Peritrichia ursus is a species of beetle of the family Scarabaeidae. It is found in South Africa (Western Cape).

== Description ==
Adults reach a length of about 9-10 mm. They are black, with the elytra (hardened wing covers) are dark brownish red, or chocolate-brown in colour. The front plate (clypeus) narrows to a sharp point and ends in a small notch or two tooth-like tips.The head and pronotum (front part of the thorax) are clothed with very long hairs. These are mostly black but mixed occasionally with a few greyish ones occurring along the sides in both sexes. There is no trace of scales. The elytra are clothed with moderately short, black hairs, which are longer and denser along the suture. The scutellum (the small plate between the wing covers), is long and pointed, and is also covered with soft hairs. The wing covers taper inward from the shoulders toward the tip, so that at the end they are only about half as wide as at the base, and the humeral costa (a ridge running across the shoulder region) is distinct and covered witrh short black hairs which become longer and thicker along the line where the two wing covers meet. The underside of the body, as well as the thighs and shins of the legs (except for the front pair), are also very densely covered with hair. The legs are dark reddish-brown, while the hind shins are black.

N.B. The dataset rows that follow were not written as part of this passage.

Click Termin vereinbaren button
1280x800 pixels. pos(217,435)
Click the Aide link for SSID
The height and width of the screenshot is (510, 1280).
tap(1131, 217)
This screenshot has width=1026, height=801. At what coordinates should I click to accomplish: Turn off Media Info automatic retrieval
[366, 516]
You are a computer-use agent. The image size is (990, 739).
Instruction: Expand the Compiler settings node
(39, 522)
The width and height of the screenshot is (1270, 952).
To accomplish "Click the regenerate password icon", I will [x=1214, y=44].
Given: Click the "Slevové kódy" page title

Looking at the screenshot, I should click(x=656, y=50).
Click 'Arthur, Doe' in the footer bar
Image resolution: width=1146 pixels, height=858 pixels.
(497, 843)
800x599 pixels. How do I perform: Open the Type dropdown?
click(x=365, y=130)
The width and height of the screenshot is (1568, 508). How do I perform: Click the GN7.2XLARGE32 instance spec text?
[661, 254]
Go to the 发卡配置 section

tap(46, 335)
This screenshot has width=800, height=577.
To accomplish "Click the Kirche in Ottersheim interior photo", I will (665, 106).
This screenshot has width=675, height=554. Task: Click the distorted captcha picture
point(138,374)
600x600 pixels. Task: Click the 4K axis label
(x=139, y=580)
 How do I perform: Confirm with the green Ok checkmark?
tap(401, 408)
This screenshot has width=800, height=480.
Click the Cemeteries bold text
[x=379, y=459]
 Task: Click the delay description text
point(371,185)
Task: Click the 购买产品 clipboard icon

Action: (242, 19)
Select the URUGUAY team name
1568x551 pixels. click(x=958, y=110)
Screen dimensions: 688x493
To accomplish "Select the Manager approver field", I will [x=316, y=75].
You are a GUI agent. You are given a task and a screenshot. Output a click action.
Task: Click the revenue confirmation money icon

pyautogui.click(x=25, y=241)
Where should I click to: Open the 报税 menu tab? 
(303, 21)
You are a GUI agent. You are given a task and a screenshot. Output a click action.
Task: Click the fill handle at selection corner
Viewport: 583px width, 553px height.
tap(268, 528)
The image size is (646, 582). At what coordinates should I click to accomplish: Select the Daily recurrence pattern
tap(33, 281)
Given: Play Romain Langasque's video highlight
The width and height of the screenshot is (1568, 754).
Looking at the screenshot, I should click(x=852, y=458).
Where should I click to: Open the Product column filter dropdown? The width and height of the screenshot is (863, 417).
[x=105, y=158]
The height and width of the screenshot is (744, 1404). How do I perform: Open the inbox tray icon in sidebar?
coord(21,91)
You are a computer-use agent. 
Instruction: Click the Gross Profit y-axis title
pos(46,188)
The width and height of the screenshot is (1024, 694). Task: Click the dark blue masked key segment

In both sexes, the abdomen is thickly covered with soft, grayish-white hairs. There is little difference between males and females. However, in males, the scutellum is covered with long black hairs and in females these hairs are grayish, additionally, the female's hind shins are slightly less densely covered with hair than the male's, and the hairs there tend to be more gray in color.

== Habitat ==
Cape Colony (Cape Town, Stellenbosch, Tulbagh, Paarl).